### Task requirements
1. Copy out every sentence in the timberland investment passage below that contains the word "we" (in any capitalization).
2. Extend the timberland investment passage below, starting after its final sentence.

When we consider investments, we must look forward. This may require us to adjust our thinking for probable nominal returns.

In forestry, for example, we often struggle with “sunk costs.” When evaluating the current value of our timberland investment against new investment opportunities, we must do so with ice in our veins and clear financial analysis on hand. We, first, ignore sunk costs and, second, evaluate forest investments based on their ability to generate income and returns moving forward.  The only time we have complete control over our portfolio is today.

Clear here for key questions to ask as applied to timberland investments.

### Recorded data
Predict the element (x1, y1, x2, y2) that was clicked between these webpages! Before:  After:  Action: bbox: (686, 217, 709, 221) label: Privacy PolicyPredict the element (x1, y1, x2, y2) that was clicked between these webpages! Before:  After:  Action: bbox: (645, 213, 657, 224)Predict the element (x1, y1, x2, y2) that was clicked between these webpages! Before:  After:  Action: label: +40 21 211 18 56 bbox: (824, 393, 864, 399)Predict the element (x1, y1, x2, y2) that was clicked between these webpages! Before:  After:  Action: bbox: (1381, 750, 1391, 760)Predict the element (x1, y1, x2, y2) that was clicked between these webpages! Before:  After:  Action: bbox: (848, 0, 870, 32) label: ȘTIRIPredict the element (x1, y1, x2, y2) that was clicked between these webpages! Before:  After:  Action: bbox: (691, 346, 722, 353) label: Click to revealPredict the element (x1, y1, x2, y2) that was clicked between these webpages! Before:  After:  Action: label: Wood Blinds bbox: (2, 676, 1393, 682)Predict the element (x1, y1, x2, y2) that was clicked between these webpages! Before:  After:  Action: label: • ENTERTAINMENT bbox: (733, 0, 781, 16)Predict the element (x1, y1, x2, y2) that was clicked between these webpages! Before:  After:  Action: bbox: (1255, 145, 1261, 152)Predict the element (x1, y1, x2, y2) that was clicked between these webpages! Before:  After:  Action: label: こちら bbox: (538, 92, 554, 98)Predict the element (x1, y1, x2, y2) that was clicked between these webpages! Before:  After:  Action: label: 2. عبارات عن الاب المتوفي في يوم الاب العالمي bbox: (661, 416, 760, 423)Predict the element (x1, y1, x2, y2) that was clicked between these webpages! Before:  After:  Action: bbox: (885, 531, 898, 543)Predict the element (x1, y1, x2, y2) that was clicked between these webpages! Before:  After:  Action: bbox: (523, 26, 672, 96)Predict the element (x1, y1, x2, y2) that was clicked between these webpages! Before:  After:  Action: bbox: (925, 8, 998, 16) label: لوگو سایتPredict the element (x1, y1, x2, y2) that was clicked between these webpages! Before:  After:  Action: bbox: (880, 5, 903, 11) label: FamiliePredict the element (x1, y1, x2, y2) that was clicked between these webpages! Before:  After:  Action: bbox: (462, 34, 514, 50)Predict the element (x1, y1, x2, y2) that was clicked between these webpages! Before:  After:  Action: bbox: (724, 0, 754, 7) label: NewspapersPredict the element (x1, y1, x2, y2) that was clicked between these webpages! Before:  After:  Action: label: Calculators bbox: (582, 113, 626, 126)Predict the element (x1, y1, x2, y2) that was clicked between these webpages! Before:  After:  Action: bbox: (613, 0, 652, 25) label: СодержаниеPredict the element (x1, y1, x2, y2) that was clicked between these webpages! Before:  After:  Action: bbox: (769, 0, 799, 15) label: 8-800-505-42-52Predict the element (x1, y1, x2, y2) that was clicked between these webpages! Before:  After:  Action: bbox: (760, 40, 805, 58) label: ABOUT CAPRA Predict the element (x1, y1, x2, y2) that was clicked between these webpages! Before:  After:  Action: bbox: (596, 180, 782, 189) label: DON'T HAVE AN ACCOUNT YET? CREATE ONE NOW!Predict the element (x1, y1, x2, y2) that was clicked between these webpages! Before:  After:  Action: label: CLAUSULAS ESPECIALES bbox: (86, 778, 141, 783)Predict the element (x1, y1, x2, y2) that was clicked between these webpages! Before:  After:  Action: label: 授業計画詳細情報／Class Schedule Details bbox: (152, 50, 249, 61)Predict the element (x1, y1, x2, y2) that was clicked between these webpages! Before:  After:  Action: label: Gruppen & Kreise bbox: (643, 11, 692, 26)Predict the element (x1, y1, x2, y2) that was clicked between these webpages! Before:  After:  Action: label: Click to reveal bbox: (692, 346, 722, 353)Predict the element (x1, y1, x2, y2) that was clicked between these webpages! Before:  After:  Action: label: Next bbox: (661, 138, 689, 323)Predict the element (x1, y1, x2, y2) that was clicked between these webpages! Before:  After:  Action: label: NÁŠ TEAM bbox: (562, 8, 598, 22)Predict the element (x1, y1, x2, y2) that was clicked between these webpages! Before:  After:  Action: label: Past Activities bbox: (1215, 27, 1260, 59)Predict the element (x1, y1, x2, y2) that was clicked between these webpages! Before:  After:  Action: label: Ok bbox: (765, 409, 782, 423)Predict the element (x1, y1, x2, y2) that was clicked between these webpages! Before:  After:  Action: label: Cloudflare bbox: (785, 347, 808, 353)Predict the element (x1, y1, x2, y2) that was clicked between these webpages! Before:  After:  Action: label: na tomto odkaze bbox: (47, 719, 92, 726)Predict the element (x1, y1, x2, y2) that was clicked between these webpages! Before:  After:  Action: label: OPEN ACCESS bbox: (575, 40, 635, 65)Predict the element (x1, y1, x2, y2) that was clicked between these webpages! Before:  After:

### Answers
1.
1. When we consider investments, we must look forward.
2. In forestry, for example, we often struggle with “sunk costs.”
3. When evaluating the current value of our timberland investment against new investment opportunities, we must do so with ice in our veins and clear financial analysis on hand.
4. We, first, ignore sunk costs and, second, evaluate forest investments based on their ability to generate income and returns moving forward.
5. The only time we have complete control over our portfolio is today.

2.
Common Errors and Potential Approaches for Evaluating Investment Strategies

Understand how to understand and frame the current situation.  [That was not a Rumsfeldian typo.] Executives and investors make, or don’t make, decisions on how to allocate capital and other resources based on their understanding of the current situation.  On average, our team at Forisk supports over $1 billion in capital projects, transactions and plant construction in the timberland and forest products industry each year.  While everything may not look like a forestry situation or timber market, I have learned that few situations are that unique.  For example, common errors and sources of resistance to “scraping the ice off of the windshield” include:

  • Failing to consider the view from the other side of the table. In forestry, when we own something – when we buy land and grow trees – we tend to see things from that point of view.  And yet owning timberland is but one side of a two-sided equation.  What does a mill see?  When a forest products firm thinks about building a mill, what does it look for?  Understanding this helps us assess timberland values and forest management strategies.  Conclusions from this type of analysis and research are relative.  It’s a constant comparison of one market to another, of one region to another, GIVEN an assumption about the economy.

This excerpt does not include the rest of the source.